Under low shear conditions (shear 0.08 dyne/cm2) no increase in ATP release was observed; however, increasing
shear to 0.64 dyne/cm2 caused a rapid relative increase in ATP release in both MLCs and MSCs, and again the magnitude of the peak response was significantly greater in MSCs versus MLCs (P < 0.05, Fig. 5B,C). No difference was noted in lactate dehydrogenase measurements before or after stimulus, for either hypotonic or shear exposure, excluding cell lysis as contributing to measured ATP (data not shown). In other biliary models, ATP release has been linked to exocytosis.18 To determine if exocytosis contributes to ATP release in MLCs and MSCs, studies were performed in the presence or absence of monensin, a carboxylic ionophore known to dissipate the transmembrane pH gradients in Golgi and lysosomal compartments and disrupt vesicular trafficking. In both MLCs and MSCs, monensin significantly inhibited Selleck Pritelivir swelling-induced (33% hypotonic exposure) ATP release (Fig. 5D). Thus, both MSCs and MLCs exhibit mechanosensitive ATP release which is dependent on intact vesicular trafficking pathways. Additionally, the magnitude of mechanosensitive ATP release is significantly greater (∼two-fold) in MSCs compared to MLCs. To determine if the difference in ATP release selleckchem observed between MSCs and MLCs are the result of generalized
differences in total cellular exocytosis, rates of exocytosis were measured 上海皓元医药股份有限公司 in response to mechanical stimuli in both cell types. After equilibration with FM1-43, cells were exposed to hypotonic buffer (33%) which was associated with a rapid increase in fluorescence, reflecting an increase in exocytosis (Fig. 6). In separate studies, exposure to shear (0.64 dyne/cm2) also resulted in an increase in exocytosis (Fig. 6). These findings suggest a functional link between exocytosis and ATP release in both MLCs and MSCs. There was no significant difference noted in the
rate or magnitude of exocytosis between MLCs and MSCs in response to either of these mechanical stimuli. The concentration of extracellular ATP in bile is regulated not only through the rate of ATP release, but also through degradation pathways.23 To determine if differences exist in the kinetics of ATP degradation between MSCs and MLCs, the media bathing confluent cells was loaded with exogenous ATP (10 nM).

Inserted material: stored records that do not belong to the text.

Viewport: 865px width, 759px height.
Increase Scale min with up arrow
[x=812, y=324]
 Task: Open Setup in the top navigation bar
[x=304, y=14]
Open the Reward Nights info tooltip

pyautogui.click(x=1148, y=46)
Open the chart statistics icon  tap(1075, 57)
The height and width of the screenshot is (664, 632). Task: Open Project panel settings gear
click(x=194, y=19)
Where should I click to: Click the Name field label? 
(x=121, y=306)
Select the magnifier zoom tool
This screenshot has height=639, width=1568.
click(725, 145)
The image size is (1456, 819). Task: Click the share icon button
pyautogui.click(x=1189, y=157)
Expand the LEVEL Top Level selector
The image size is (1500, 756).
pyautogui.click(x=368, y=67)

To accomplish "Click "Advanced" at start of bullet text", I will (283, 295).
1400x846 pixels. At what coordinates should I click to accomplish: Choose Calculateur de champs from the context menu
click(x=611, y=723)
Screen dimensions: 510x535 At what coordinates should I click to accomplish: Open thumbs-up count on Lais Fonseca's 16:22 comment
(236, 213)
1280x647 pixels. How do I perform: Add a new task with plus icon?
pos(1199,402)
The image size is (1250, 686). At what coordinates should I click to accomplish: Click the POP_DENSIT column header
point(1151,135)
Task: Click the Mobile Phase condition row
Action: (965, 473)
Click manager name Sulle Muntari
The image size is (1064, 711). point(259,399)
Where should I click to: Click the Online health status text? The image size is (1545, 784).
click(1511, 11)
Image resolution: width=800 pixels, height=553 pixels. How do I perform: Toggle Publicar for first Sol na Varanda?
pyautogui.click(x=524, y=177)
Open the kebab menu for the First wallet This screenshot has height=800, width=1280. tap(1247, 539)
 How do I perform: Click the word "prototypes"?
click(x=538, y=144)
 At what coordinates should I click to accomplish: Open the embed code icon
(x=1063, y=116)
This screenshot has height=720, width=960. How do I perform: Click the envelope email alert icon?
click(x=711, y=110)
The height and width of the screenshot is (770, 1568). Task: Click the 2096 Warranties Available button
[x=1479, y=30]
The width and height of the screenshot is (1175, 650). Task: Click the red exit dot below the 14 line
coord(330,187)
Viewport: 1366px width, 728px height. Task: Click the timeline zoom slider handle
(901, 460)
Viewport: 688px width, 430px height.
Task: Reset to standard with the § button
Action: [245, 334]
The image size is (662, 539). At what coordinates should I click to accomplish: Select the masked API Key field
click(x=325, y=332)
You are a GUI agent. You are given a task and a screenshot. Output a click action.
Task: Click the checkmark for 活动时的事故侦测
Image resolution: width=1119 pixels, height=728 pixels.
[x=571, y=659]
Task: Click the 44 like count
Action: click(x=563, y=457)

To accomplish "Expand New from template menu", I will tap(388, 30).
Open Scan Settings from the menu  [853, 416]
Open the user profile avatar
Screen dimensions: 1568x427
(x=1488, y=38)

Changes in bioluminescence were monitored continuously until relative ALU returned to basal levels. As shown in Fig. 7, addition of ATP (10 nM) to MLCs increased relative bioluminescence 2.7-fold. The time course of degradation was described by a single exponential (y = ae−0.038 min, r = 0.99). By comparison, addition of ATP to MSCs increased bioluminescence 2.5-fold with a similar rate of degradation described by a single exponential (y = ae−0034min, r = 0.99). Thus, MLCs and MSCs display functionally similar ATP degradation pathways.